How the rankings shifted
SWIFT — the Society for Worldwide Interbank Financial Telecommunication — processes millions of cross-border payment messages daily. Its monthly currency tracker is a widely watched barometer of a currency’s use in trade and finance. In April, the yuan’s 2.38% slice of total payments was enough for sixth, behind the Canadian dollar, the Australian dollar, the Japanese yen, the euro, and the U.S. dollar, which still dominates with a share well above 40%.
The drop comes after a period when the yuan had been climbing the ranks, briefly overtaking the Japanese yen in late 2023. The two-position slide suggests that short-term momentum can reverse quickly, especially when trade flows and capital account policies shift.
What’s behind the decline
The data alone doesn’t explain why the yuan lost ground.

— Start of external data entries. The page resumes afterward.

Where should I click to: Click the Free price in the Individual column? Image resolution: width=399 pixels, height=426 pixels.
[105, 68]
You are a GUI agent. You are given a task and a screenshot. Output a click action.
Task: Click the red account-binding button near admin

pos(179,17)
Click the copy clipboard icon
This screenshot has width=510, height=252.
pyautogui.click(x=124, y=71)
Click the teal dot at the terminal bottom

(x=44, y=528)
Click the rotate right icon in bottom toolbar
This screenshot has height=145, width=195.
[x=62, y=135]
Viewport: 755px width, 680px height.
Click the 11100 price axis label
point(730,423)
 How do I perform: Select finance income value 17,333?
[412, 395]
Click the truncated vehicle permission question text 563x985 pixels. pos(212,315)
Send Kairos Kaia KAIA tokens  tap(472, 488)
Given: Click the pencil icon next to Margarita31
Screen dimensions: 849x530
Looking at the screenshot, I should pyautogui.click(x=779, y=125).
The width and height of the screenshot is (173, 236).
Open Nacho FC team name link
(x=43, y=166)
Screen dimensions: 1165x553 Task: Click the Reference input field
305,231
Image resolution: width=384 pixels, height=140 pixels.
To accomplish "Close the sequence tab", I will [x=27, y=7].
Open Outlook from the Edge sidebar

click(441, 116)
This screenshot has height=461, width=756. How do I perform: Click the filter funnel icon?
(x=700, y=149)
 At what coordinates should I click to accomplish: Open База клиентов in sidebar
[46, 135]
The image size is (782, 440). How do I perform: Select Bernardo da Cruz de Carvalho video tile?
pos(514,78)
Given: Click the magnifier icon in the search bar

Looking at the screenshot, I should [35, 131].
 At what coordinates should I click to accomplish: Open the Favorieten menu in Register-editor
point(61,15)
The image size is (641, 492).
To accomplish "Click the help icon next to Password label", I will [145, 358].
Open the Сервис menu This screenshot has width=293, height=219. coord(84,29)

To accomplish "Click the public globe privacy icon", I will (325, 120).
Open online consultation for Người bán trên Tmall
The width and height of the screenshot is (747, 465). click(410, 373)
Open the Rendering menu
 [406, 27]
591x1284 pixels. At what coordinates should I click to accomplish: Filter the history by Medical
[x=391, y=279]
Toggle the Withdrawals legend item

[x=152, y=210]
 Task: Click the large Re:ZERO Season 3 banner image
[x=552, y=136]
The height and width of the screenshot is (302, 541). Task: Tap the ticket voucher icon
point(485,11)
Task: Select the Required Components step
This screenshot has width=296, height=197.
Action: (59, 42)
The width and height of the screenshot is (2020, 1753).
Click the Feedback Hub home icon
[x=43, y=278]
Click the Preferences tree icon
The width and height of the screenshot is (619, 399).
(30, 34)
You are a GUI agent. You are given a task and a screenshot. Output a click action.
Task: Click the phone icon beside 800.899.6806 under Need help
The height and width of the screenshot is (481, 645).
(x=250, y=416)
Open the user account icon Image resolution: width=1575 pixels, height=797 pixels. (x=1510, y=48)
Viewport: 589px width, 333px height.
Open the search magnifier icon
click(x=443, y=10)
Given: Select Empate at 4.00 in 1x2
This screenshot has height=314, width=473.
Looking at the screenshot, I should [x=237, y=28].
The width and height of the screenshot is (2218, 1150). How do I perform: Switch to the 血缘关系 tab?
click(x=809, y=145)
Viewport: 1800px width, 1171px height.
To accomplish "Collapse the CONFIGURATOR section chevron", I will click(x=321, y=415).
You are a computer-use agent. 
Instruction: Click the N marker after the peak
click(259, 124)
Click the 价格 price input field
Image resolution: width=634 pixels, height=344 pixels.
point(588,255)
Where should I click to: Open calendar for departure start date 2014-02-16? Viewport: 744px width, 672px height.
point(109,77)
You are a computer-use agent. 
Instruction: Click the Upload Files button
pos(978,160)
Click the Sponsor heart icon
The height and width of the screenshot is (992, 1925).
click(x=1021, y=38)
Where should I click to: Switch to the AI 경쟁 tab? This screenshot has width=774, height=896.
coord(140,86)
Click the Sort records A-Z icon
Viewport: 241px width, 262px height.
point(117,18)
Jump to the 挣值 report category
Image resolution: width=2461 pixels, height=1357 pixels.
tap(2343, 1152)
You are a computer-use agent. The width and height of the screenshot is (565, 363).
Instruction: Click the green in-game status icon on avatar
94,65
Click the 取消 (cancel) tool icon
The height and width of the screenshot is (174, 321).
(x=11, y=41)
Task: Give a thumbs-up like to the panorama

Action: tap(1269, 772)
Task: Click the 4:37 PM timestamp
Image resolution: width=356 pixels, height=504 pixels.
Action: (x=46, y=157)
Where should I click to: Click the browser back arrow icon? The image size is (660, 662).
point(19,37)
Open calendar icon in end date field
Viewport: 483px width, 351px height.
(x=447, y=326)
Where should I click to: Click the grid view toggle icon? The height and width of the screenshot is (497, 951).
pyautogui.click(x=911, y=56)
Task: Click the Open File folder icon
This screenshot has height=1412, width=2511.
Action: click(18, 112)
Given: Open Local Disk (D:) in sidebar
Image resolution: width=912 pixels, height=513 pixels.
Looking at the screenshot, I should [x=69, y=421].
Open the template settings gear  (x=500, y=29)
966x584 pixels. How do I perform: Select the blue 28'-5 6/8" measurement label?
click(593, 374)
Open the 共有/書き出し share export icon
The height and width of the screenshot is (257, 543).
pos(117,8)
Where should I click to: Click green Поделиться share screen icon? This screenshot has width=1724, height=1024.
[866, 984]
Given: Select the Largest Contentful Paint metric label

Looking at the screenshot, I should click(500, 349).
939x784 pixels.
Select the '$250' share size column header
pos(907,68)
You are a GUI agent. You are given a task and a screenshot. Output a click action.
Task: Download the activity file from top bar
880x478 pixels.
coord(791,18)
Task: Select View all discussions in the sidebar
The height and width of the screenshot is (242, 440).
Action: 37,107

Analysts would point to a mix of factors: China’s slowing economy, cautious foreign investment flows, and the fact that many yuan trades still pass through Hong Kong or offshore centers that aren’t fully captured by SWIFT’s standard reporting. But without attribution to a specific source, it’s safest to note that the currency’s share remains volatile, and April’s figure is still well above the sub-2% levels seen in early 2023.
China has been pushing for wider yuan use through bilateral swap lines, trade settlement agreements, and its own cross-border payment system, CIPS. Still, the SWIFT data shows the greenback’s grip remains firm, and the yuan’s path to becoming a major reserve currency is bumpy.
What the sixth-place ranking means
Dropping to sixth place is more symbolic than structural. The gap between the yuan and the fifth-ranked currency — the Australian dollar — is narrow. A single large trade settlement month could flip the order again. But it’s a reminder that despite Beijing’s efforts, the renminbi hasn’t yet cracked the top five consistently.
The April numbers come as the People’s Bank of China keeps its policy rate low and as the U.S. Federal Reserve holds rates high, a spread that typically encourages dollar-denominated transactions. The next SWIFT report, due in a few weeks, will show whether the yuan can claw back a spot or whether the slide deepens.